See the linked flyer for more information on English 8171, offered Spring 2015. Register now!

Explore the historical basis of HBO’s Rome and the Hollywood Blockbuster Gladiator: the power, politics, poetry, and persuasion of the Hellenistic Age, the Republic of Rome and the Roman Empire. We will read texts by Cicero, Hortensia, Quintilian, Marcus Aurelius, Tacitus, Horace, Longinus, and Augustine, among others, creating a theory and practice for rhetorics and poetics in this classical period, as well as studying its global impact, and its legacy on us and popular culture. In addition to studying how rhetoric was practiced, we will also study how it was taught, and how rhetorical theories have shaped politics, gender, literature, history-writing, and education.

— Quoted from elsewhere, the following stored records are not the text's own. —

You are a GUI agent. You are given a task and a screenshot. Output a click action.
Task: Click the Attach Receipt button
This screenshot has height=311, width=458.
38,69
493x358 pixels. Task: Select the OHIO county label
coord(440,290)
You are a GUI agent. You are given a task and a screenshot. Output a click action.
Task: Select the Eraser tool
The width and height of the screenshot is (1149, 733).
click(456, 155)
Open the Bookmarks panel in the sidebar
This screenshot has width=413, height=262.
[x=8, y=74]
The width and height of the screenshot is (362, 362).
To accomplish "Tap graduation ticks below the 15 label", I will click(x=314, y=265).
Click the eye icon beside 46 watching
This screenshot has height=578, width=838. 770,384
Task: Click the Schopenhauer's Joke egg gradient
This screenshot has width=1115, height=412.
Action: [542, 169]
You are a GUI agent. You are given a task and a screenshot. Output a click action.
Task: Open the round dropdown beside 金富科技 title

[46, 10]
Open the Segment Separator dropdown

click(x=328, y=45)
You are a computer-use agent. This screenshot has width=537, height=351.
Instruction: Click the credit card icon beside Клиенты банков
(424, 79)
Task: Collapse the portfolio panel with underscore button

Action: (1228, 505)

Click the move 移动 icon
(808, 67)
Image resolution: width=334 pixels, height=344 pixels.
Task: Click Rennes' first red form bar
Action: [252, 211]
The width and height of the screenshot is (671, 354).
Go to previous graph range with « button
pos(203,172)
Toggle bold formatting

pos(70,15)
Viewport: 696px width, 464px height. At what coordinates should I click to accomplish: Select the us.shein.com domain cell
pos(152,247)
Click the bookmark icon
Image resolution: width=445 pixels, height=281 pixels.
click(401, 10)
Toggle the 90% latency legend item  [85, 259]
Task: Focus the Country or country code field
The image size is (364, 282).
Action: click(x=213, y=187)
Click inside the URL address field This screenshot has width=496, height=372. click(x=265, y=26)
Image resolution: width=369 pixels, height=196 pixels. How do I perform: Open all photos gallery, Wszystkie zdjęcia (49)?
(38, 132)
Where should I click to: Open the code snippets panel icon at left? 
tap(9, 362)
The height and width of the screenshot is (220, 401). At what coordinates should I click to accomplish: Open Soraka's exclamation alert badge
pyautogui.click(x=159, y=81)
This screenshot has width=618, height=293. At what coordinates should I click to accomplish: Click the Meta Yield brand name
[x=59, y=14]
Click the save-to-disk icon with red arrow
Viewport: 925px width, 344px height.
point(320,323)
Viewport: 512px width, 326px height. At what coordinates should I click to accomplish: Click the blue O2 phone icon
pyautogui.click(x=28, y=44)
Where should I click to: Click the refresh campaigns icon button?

Students wanting more background for teaching world literature, background on classical origins of literary and nonfiction genres (autobiography, dialogue, literary criticism), and poets and fiction writers interested in classical theories of composing, will find this course of high interest, in addition to students in Rhetoric and Composition. Our semester-long inquiry will be involve the idea of the “Ideal Orator,” and to what extent historic figures have embodied Cicero’s ideal for statesmen, speakers, politicians, writers, poets, and world leaders. We will also be concerned with legacies of teaching writing. Assignments will include: a scholarly book review, rhetorical précis writing and response papers, and a conference-length paper and oral presentation. Classes will include: film clips, presentations, discussion, and some lecture; this course will use elements of hybrid pedagogy with some online writing, and independent scholarly research.